Why wait for a spending limit?

And now from the Department of Common Sense comes a proposed constitutional amendment to cap federal spending at 20 percent of the annual gross domestic product. Actually, the idea originated with Thomas Jefferson, but it doesn’t take a renaissance man like our third president to figure out that government spends too much and won’t stop until it is forced to do so. The amendment proposal was introduced earlier this week by Reps. Mike Pence of Indiana, Jeb Hensarling of Texas and John Campbell of California, all Republicans.

The 20 percent of GDP figure chosen by the trio, by the way, is equal to the average annual federal spending since World War II. Surely the federal government, by spending $1 of every $5 circulating in our economy, should be able to satisfy all legitimate public needs of a liberal commercial republic of 300 million-plus citizens in the 21st century. If not, something besides legitimate need is at work.

And indeed there has been something else, the unceasing drive of progressives to expand federal power into every nook and cranny of American life. Thanks to progressives — aided too often by Republicans who knew better, rent-seeking big corporations and unionized career bureaucrats seeking job security — federal spending has skyrocketed in recent years no matter if there was a Republican or a Democrat in the White House or which party was in power in Congress.

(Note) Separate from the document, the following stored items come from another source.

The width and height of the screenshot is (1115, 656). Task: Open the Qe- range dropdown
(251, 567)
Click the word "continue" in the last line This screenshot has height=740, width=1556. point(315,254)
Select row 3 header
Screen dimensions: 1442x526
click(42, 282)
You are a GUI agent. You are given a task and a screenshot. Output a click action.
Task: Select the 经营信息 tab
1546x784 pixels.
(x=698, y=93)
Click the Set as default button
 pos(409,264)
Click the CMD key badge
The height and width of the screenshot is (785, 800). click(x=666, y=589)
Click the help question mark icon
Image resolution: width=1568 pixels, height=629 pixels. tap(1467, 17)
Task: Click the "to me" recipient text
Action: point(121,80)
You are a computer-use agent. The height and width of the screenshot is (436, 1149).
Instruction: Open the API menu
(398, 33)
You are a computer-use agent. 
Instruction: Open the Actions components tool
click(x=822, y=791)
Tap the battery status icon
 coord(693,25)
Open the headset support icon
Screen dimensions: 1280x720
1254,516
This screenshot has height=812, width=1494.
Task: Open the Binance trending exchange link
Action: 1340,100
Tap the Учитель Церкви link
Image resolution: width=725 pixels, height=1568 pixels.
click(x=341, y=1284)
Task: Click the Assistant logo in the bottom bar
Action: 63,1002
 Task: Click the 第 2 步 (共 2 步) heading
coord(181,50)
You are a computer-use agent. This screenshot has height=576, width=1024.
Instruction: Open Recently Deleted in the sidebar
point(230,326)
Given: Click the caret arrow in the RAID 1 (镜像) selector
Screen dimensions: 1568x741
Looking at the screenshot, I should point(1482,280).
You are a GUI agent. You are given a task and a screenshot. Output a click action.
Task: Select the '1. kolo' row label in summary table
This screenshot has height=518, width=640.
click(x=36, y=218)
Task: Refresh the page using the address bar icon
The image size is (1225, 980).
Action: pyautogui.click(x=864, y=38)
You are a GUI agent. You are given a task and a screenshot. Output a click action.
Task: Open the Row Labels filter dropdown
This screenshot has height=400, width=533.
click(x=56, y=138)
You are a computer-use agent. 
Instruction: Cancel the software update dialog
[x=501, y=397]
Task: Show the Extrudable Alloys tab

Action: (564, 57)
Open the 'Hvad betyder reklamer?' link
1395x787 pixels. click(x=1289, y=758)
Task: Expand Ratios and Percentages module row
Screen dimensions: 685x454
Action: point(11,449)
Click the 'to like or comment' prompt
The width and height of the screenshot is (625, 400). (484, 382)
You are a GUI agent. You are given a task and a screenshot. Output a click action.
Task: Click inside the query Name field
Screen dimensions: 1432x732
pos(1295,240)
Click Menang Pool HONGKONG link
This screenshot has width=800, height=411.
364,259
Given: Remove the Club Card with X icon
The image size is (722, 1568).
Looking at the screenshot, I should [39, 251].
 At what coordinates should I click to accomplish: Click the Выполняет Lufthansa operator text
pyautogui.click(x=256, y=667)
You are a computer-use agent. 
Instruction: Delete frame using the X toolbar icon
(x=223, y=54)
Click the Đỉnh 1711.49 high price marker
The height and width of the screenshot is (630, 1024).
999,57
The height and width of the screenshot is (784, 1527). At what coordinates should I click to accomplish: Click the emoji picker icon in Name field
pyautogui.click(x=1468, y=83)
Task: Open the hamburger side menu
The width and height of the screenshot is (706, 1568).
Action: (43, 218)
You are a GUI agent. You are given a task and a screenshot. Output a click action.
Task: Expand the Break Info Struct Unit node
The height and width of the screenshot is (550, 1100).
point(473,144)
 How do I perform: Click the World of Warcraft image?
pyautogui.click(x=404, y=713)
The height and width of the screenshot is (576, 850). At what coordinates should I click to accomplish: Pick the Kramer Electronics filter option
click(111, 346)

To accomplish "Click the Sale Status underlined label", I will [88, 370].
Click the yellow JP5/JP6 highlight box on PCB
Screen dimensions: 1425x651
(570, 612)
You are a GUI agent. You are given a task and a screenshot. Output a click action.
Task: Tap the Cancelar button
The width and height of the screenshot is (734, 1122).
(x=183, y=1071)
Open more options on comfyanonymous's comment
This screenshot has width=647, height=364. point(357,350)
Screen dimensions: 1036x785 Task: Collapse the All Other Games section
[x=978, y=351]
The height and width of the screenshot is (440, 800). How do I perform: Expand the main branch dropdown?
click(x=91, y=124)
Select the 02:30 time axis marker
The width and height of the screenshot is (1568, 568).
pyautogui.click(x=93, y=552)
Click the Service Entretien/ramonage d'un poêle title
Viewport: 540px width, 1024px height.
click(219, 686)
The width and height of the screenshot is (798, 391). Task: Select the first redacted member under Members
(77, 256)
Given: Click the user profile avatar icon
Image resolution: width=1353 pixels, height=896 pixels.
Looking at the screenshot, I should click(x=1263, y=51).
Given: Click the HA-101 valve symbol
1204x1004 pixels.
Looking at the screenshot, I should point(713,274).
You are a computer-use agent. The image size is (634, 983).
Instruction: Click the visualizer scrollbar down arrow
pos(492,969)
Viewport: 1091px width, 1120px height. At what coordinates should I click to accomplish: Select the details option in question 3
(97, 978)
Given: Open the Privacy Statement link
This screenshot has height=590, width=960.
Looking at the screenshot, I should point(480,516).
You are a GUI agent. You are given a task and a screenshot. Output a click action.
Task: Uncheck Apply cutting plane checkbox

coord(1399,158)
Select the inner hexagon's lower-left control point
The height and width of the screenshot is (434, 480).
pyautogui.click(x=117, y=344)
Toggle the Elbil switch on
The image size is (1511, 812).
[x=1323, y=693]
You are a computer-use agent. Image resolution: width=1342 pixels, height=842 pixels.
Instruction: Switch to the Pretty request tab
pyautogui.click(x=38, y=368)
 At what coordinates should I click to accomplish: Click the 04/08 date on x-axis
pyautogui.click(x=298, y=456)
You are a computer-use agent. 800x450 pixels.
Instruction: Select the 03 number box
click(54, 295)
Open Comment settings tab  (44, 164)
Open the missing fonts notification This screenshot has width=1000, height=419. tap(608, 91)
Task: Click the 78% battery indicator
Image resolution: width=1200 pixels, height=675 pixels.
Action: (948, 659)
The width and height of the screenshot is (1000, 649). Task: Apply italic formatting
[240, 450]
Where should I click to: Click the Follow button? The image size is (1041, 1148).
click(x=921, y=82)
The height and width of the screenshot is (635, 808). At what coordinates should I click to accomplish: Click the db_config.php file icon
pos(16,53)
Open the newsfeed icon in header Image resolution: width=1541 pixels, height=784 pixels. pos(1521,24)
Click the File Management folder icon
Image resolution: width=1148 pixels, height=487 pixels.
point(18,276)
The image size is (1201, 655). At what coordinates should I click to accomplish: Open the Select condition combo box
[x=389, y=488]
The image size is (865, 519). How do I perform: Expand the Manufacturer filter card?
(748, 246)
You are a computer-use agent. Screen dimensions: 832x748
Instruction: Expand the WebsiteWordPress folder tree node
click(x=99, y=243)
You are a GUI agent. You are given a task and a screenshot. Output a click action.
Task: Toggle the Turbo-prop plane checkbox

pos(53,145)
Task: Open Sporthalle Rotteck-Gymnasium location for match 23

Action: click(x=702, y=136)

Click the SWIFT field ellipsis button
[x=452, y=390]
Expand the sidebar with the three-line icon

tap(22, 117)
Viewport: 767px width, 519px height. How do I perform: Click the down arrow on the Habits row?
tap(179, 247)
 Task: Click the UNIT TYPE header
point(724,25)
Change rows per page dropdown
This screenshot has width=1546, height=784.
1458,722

Spending under President George W. Bush and the Republican majorities between 2001 and 2006 increased at the fastest rate since LBJ’s Great Society years. (And no, it was not primarily because of spending required by Sept. 11 or the wars in Iraq and Afghanistan). Republicans who complain now about President Obama’s obliterating even Bush’s spending record should never be allowed to forget what happened on their last watch with their man in the Oval Office.

The scary part of it is that the country is running out of options for dealing with this problem. In just the last five years, the national debt has spiraled from $7 trillion to nearly $13 trillion. Spending under Obama consumes nearly $1 of every $4 in the economy, leaving progressively less for businesses to invest in job creation and for families to pay for things like college educations, new homes, health insurance and retirement plans.

So, while the constitutional wheels grind, as they must for several years at a minimum before an amendment becomes law, Pence, Hensarling and Campbell should be pushing Congress and the president to adopt the 20 percent cap now. After all, doesn’t voluntary regulation work better than government controls?